You can get it to work only on 32-bit Excel. The code won't compile and run at all under 64-bit Excel. Though I made (little bit more complicated) version that is compatible with both 32-bit and 64-bit, but it just don't scrolls on 64-bit, but at least compiles (please let me know if somebody needs that 64-bit compatible code).

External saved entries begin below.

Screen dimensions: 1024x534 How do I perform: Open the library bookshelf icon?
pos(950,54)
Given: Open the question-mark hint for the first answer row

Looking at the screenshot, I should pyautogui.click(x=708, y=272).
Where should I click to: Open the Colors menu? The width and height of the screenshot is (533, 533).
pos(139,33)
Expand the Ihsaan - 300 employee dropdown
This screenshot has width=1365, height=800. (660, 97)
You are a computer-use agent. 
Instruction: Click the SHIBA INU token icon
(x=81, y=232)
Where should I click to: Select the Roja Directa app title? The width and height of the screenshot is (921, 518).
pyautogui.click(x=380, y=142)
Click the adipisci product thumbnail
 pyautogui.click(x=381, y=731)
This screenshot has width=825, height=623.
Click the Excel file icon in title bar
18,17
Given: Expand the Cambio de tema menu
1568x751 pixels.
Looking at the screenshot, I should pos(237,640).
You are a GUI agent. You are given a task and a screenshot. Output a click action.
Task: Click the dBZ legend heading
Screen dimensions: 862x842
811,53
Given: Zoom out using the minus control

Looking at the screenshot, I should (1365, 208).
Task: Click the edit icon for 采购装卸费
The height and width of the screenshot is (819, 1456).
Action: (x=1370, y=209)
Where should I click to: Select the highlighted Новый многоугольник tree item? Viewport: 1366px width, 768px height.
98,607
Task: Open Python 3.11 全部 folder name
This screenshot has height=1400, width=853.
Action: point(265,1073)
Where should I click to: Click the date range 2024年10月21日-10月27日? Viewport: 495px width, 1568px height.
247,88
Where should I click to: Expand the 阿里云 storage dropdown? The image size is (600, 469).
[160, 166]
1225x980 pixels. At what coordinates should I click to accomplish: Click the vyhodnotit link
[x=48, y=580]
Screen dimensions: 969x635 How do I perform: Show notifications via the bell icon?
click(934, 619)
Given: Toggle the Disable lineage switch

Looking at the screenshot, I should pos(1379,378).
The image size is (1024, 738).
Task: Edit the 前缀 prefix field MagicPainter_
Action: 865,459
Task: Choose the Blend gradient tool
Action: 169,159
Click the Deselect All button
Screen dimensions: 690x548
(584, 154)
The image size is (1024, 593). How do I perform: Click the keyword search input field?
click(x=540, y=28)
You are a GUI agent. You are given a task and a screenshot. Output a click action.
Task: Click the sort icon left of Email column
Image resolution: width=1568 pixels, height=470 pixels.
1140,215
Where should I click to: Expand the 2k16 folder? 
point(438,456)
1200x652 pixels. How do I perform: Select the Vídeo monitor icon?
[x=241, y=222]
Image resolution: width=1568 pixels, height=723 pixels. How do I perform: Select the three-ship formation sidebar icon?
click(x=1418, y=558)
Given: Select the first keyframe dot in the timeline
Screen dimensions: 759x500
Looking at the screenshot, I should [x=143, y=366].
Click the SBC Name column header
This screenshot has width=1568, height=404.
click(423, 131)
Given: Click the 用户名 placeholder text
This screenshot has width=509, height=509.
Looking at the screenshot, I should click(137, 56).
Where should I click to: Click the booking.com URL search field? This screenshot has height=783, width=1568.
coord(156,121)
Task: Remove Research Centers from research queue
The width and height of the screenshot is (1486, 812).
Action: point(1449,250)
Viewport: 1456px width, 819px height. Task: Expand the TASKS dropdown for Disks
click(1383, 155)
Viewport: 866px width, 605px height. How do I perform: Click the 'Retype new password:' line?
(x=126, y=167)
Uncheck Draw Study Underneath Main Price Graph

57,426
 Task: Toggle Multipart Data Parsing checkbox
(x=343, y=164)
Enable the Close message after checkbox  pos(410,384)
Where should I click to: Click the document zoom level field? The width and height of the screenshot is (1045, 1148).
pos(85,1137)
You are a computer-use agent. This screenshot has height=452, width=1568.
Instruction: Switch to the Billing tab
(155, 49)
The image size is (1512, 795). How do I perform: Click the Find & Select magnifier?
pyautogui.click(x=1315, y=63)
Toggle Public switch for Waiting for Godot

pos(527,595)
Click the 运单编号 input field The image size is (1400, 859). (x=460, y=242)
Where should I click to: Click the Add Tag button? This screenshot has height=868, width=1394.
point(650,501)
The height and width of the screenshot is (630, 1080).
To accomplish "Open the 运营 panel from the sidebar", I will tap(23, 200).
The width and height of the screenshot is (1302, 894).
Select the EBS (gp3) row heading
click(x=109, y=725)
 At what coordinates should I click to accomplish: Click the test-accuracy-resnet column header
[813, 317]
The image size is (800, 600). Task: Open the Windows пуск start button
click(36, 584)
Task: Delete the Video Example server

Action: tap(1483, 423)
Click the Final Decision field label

So, you create a new module and paste there code for WinAPI calls:
Option Explicit
Private Declare Function FindWindow Lib "user32" Alias "FindWindowA" _
(ByVal lpClassName As String, ByVal lpWindowName As String) As Long
Private Declare Function GetWindowLong Lib "user32" Alias "GetWindowLongA" _
(ByVal hwnd As Long, ByVal nIndex As Long) As Long
Private Declare Function SetWindowLong Lib "user32" Alias "SetWindowLongA" _
(ByVal hwnd As Long, ByVal nIndex As Long, ByVal dwNewLong As Long) As Long
Private Const GWL_STYLE As Long = (-16) 'The offset of a window's style
Private Const WS_SYSMENU As Long = &H80000 'Style to add a system menu
Private Const WS_MINIMIZEBOX As Long = &H20000 'Style to add a Minimize box on the title bar
Private Const WS_MAXIMIZEBOX As Long = &H10000 'Style to add a Maximize box to the title bar
'To be able to scroll with mouse wheel within Userform
Private Declare Function CallWindowProc Lib "user32.dll" Alias "CallWindowProcA" ( _
ByVal lpPrevWndFunc As Long, ByVal hwnd As Long, ByVal Msg As Long, ByVal wParam As Long, _
ByVal lParam As Long) As Long
Private Const GWL_WNDPROC = -4
Private Const WM_MOUSEWHEEL = &H20A
Dim LocalHwnd As Long
Dim LocalPrevWndProc As Long
Dim myForm As UserForm
Private Function WindowProc(ByVal Lwnd As Long, ByVal Lmsg As Long, ByVal wParam As Long, ByVal lParam As Long) As Long
'To handle mouse events
Dim MouseKeys As Long
Dim Rotation As Long
If Lmsg = WM_MOUSEWHEEL Then
MouseKeys = wParam And 65535
Rotation = wParam / 65536
'My Form s MouseWheel function
'=================================================================
YOUR_USERFORM_NAME_HERE.MouseWheel Rotation
'=================================================================
End If
WindowProc = CallWindowProc(LocalPrevWndProc, Lwnd, Lmsg, wParam, lParam)
End Function
Public Sub WheelHook(PassedForm As UserForm)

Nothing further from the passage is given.